No dia 30 de julho de 2025, o Supremo Tribunal Federal emitiu uma nota oficial em defesa do ministro Alexandre de Moraes, alvo de sanções por parte do governo dos Estados Unidos. Em um dos trechos mais solenes da nota, lê-se: “O Supremo Tribunal Federal não se desviará do seu papel de cumprir a Constituição e as leis do país, que asseguram a todos os envolvidos o devido processo legal e um julgamento justo.” A frase é nobre, firme, mas carrega uma dissonância incômoda entre discurso e prática.

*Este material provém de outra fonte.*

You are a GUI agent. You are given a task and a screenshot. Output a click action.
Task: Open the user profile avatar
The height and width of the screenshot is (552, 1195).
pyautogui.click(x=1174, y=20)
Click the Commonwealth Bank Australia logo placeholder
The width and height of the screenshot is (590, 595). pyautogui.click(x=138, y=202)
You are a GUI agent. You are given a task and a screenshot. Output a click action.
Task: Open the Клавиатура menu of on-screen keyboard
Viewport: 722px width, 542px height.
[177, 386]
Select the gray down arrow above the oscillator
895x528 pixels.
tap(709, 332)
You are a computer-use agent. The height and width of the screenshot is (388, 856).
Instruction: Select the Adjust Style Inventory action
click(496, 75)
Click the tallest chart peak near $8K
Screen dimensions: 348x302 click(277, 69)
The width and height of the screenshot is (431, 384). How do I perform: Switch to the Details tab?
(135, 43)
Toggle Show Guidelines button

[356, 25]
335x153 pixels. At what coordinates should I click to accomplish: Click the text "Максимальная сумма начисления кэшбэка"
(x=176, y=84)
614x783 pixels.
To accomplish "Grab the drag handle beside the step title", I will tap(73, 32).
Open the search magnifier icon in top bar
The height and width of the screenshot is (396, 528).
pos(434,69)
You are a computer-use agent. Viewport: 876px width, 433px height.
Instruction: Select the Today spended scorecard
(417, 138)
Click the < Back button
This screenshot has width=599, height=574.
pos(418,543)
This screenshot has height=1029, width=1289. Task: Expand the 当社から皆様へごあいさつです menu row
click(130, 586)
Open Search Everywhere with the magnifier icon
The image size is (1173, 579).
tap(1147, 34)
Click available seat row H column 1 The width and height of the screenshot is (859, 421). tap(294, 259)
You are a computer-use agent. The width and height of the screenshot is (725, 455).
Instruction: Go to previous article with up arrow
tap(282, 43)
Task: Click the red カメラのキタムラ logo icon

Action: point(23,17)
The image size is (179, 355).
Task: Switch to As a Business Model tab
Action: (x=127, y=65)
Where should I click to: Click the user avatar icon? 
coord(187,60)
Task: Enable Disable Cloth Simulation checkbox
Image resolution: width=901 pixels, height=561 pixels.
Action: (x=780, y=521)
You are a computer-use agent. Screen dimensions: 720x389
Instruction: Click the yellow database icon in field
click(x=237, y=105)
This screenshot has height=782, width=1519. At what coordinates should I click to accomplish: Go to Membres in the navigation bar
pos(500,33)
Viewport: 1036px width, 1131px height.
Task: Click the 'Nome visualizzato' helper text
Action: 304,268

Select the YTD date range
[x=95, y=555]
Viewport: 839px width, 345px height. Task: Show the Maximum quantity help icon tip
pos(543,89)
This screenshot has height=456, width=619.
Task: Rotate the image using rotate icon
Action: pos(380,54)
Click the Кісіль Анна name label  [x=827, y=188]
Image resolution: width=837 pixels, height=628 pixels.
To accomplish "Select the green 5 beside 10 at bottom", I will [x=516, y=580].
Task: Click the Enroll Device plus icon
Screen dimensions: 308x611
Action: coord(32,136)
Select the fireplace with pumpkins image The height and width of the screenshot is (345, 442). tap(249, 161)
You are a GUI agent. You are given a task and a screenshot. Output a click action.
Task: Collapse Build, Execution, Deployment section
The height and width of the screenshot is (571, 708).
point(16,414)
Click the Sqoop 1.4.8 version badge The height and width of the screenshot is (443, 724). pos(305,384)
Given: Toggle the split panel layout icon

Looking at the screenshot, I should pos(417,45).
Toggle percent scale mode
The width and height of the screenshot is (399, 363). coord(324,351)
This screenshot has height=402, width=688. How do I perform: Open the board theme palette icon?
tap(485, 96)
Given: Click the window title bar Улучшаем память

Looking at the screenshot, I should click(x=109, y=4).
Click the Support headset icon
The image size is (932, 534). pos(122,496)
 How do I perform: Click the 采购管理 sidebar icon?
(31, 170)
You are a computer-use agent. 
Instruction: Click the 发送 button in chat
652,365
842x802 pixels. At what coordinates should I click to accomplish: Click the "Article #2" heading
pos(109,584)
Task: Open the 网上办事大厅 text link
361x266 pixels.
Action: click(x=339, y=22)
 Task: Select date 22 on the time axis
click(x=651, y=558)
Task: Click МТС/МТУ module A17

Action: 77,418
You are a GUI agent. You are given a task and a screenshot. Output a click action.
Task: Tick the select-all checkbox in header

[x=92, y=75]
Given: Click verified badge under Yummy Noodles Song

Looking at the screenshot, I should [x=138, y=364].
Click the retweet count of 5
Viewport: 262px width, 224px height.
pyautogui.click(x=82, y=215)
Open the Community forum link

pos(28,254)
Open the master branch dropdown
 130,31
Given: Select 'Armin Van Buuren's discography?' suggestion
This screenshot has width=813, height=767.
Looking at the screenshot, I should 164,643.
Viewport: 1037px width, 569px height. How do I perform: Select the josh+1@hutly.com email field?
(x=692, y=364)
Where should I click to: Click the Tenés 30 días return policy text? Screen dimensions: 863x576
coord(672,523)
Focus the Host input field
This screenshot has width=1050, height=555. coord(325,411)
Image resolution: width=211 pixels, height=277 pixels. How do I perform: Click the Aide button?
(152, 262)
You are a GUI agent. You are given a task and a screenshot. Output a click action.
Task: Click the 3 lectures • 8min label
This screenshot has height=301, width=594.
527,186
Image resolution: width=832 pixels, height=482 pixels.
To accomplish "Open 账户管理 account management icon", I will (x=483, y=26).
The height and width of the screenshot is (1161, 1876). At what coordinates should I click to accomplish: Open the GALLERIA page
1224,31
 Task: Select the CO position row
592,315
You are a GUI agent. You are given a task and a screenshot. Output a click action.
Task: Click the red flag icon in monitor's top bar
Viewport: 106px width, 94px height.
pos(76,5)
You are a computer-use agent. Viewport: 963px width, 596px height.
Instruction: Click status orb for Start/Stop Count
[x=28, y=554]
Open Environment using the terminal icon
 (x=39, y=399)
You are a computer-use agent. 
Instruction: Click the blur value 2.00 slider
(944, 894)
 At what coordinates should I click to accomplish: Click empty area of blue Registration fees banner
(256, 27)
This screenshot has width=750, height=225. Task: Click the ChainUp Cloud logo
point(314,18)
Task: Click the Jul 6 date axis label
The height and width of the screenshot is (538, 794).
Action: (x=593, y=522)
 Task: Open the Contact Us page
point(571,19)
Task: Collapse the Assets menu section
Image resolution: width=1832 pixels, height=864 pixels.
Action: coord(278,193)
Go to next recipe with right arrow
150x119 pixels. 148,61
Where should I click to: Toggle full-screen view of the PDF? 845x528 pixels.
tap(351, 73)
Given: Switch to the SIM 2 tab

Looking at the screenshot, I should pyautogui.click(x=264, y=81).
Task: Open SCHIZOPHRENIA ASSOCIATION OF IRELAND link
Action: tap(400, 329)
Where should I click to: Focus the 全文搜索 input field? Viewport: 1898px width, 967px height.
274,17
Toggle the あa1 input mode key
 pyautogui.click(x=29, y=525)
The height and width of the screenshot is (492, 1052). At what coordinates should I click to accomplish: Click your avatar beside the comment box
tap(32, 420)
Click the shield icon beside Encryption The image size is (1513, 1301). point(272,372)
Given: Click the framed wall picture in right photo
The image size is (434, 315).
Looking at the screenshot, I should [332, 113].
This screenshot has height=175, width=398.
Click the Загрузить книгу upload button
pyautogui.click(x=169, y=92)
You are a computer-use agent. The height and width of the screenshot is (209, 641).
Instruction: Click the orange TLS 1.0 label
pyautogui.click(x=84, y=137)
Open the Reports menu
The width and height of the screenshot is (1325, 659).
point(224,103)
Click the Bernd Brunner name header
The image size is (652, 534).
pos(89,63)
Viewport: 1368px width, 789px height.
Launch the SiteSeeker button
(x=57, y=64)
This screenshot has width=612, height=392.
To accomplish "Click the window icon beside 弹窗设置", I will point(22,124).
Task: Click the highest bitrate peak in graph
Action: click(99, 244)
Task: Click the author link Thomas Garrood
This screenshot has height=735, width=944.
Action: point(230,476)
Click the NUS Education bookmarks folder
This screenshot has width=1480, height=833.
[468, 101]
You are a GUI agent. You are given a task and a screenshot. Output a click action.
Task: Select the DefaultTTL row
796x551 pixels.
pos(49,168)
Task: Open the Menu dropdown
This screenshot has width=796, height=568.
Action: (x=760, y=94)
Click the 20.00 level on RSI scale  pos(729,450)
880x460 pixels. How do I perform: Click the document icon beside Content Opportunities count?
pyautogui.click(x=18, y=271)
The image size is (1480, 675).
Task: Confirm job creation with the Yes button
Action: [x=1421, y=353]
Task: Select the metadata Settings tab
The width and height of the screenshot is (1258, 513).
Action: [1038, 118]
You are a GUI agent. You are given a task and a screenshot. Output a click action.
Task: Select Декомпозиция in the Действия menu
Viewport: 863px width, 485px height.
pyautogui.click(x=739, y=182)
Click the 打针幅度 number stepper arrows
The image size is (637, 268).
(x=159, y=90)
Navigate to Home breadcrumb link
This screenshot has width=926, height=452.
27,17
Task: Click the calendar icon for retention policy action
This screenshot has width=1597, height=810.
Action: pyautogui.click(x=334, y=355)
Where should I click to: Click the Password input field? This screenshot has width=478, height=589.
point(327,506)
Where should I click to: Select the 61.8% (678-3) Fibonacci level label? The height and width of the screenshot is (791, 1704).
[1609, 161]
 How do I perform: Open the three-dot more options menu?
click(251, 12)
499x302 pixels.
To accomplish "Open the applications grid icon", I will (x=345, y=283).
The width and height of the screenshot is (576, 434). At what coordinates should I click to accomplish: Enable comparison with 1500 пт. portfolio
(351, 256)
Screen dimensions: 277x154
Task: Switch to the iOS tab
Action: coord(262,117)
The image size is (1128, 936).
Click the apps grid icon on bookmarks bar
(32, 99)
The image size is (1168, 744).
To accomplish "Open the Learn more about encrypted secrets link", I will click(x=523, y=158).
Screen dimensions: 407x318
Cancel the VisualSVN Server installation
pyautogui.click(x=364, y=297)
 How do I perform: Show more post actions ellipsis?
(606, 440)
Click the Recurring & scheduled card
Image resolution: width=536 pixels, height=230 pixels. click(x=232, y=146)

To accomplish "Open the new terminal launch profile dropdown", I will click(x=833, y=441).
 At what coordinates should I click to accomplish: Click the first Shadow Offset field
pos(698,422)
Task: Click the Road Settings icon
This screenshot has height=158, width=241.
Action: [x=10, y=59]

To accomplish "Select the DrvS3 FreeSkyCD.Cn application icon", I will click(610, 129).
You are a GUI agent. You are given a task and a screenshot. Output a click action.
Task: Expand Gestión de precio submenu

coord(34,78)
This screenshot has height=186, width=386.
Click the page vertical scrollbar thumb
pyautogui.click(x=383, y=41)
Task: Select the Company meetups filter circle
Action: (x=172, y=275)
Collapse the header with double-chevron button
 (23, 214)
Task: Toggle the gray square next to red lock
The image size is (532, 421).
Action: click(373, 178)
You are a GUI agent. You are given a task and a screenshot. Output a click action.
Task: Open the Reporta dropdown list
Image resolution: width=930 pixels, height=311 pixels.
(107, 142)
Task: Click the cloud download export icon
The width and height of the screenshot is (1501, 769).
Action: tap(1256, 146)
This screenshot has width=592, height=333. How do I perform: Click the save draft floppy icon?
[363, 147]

A Constituição Federal de 1988 estabelece, com clareza e força, o papel do Judiciário: julgar com imparcialidade, garantir a ampla defesa, respeitar o contraditório, assegurar o devido processo legal. No entanto, quando o próprio tribunal acumula funções investigativas, acusatórias e julgadoras, como se tem visto nos inquéritos de ofício, rompe-se a espinha dorsal do modelo acusatório, sustentado nos artigos 5º, 129 e 102 da Carta Magna.
O que se entende por “devido processo legal” quando decisões sigilosas mantêm réus por meses sem acesso integral aos autos? O que resta de “julgamento justo” quando o relator é ao mesmo tempo investigador, juiz e, por vezes, vítima? Onde se esconde o “cumprimento da Constituição” quando a liberdade de expressão é interpretada como crime, e opiniões viram ameaças?
Não se trata de defender réus ou atacar ministros. Trata-se de reafirmar o que os tribunais deveriam ser: guardiões da Constituição, não protagonistas de um processo que fere seus princípios mais caros. A Justiça, quando deixa de ser equilíbrio, passa a ser instrumento. E o instrumento, nas mãos erradas, transforma-se em arma.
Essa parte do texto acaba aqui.